Selbstmanagment: Zur falschen Zeit vor Ort

Selbstmanagment: Zur falschen Zeit vor Ort
Wechselnde hybride Systeme können zu Orientierungslosigkeit führen. Der KURIER hat einen Weg hinaus recherchiert.

Ein Termin vor Ort, der nächste virtuell. Wieder ins Büro, oder doch ins Homeoffice? Am falschen Ort gelandet, während das Businessmeeting doch in Präsenz im Konferenzraum stattgefunden hätte.

Man haspelt sich orientierungslos durch den hybriden Arbeitsalltag, verliert den Überblick. Manche Unternehmen sind wieder retour im Präsenzbetrieb, andere springen zwischen unterschiedlichen Prozentsätzen hin und her, 40 Prozent vor Ort, 60 Heimarbeit, wieder andere sind sogar zurück im Lockdown und dulden maximal eine Person einer Abteilung vor Ort.

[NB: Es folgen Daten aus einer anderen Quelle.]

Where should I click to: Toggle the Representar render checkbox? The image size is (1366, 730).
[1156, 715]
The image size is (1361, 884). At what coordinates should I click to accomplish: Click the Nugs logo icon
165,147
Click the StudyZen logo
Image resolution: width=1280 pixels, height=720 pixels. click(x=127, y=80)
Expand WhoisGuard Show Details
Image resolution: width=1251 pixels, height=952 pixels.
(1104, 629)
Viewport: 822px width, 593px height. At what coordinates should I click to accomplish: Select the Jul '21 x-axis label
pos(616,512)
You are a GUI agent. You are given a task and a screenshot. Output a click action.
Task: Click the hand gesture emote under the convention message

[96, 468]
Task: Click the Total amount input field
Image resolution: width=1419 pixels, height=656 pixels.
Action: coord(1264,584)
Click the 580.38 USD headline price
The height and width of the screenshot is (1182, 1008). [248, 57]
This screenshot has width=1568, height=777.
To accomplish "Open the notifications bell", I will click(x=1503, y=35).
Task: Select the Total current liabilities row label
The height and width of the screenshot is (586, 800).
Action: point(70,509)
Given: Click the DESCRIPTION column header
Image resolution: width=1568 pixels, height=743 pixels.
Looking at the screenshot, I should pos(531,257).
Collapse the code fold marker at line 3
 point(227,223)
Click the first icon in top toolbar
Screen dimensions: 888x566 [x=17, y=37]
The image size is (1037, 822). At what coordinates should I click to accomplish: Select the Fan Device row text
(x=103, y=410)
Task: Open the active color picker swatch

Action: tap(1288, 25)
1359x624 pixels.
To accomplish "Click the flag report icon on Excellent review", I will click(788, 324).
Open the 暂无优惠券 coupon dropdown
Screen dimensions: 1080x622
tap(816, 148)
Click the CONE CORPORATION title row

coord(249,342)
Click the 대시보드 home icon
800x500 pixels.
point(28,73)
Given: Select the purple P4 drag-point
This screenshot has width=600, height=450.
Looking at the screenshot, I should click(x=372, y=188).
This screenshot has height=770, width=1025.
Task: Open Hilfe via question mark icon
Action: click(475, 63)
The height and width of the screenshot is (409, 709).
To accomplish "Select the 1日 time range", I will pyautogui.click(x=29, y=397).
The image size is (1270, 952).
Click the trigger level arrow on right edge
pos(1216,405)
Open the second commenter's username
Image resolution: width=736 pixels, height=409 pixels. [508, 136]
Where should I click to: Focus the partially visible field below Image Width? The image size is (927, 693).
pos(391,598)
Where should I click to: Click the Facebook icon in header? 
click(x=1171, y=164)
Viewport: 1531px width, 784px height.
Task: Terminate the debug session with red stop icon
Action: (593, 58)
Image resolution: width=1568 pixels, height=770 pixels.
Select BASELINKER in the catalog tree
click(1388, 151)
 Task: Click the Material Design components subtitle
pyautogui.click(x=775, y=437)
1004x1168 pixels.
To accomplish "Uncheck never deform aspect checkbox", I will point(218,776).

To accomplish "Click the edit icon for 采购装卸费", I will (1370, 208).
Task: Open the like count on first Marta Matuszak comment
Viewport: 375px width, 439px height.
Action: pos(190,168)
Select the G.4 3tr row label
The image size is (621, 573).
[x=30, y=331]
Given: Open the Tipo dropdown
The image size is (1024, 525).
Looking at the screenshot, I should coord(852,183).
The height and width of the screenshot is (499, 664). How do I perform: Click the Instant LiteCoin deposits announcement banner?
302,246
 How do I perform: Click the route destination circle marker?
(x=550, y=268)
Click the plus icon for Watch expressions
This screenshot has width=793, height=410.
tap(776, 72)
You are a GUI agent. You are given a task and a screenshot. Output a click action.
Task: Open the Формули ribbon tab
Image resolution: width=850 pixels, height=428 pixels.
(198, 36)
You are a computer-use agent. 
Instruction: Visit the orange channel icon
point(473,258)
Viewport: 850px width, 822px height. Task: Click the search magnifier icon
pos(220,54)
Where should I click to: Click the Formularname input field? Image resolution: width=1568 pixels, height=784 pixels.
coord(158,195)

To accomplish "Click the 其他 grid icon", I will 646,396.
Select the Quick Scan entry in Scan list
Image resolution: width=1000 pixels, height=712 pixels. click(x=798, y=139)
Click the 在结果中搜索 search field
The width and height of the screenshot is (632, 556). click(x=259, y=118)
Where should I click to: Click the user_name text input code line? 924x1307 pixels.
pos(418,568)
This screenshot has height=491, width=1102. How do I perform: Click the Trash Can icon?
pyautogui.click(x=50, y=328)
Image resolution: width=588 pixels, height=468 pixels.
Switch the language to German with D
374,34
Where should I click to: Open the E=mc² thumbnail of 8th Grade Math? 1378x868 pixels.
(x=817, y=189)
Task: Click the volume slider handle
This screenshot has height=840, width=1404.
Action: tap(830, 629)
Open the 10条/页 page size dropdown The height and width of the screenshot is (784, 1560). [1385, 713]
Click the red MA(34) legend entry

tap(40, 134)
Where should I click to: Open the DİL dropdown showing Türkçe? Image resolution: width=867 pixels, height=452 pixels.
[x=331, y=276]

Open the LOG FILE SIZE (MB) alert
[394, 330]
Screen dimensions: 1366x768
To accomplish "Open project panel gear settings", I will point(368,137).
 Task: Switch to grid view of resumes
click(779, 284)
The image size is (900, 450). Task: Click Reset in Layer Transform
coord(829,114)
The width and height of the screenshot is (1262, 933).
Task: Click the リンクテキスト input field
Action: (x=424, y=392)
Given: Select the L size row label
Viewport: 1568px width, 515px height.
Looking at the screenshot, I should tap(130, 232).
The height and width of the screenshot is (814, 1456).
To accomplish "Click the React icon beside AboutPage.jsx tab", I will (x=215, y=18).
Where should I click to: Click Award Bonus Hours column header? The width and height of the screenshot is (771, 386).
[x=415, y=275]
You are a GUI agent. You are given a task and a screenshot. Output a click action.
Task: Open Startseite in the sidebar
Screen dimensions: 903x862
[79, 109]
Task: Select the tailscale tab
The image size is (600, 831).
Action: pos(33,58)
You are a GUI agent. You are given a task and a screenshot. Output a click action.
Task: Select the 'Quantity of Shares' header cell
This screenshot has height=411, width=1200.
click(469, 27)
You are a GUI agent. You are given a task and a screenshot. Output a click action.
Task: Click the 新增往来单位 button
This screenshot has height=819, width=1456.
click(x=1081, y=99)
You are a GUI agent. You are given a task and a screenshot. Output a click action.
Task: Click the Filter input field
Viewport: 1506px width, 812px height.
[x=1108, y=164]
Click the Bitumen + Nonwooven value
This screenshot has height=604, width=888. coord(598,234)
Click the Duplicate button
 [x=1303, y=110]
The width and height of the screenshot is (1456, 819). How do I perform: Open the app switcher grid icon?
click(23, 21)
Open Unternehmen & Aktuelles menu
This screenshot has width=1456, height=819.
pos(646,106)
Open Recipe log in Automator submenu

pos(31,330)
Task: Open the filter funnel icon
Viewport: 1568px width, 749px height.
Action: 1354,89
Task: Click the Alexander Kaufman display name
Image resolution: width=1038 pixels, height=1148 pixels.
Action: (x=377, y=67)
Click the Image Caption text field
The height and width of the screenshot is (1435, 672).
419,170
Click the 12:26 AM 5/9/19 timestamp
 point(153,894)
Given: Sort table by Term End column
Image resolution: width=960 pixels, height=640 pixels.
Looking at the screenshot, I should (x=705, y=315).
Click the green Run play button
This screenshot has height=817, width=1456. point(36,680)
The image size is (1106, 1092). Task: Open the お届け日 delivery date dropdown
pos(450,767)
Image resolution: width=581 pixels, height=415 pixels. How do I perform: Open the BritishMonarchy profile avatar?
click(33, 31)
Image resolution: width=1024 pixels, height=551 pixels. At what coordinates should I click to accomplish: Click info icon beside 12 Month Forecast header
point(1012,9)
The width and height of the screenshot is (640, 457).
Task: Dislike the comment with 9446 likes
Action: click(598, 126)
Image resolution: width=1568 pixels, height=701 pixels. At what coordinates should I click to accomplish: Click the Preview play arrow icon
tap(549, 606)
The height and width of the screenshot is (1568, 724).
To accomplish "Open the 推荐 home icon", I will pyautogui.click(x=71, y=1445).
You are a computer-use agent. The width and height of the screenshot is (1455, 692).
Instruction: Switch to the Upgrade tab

Das Coronavirus hält die Arbeits- und Uniwelt fest im Würgegriff. Manchen, so scheint es, geht die Luft aus, sie verlieren die Orientierung im heillosen hybriden Chaos zwischen Präsenz, online und Mischsystemen. Markus Lang ist Coach, Consultant und Trainer im Bereich Zeit- und Selbstmanagement und Geschäftsführer der Wiener Akademie für Organisationsentwicklung.

Der KURIER hat nachgefragt, wie man in hybriden Zeiten mehr Organisation in die neue Arbeitswelt bringt.

KURIER: Herr Lang, Sie beschäftigen sich schon viele Jahre mit dem Thema Selbst- und Zeitmanagement. Heute scheint es wichtiger denn je. Worauf kommt es dabei an?

Markus Lang: Man muss verstehen, wie sich ein Team organisiert, wie am effektivsten Entscheidungen getroffen werden, die von allen mitgetragen werden und wie man Kommunikation möglichst effektiv gestalten kann. Es ist der größte Zeitfresser, wenn es keine klare Agenda gibt – dann verliert jeder viel Zeit und Überblick.

Was also kann eine Führungskraft konkret tun, um seinem Team Orientierungshilfen zu geben, wenn man nicht vor Ort ist?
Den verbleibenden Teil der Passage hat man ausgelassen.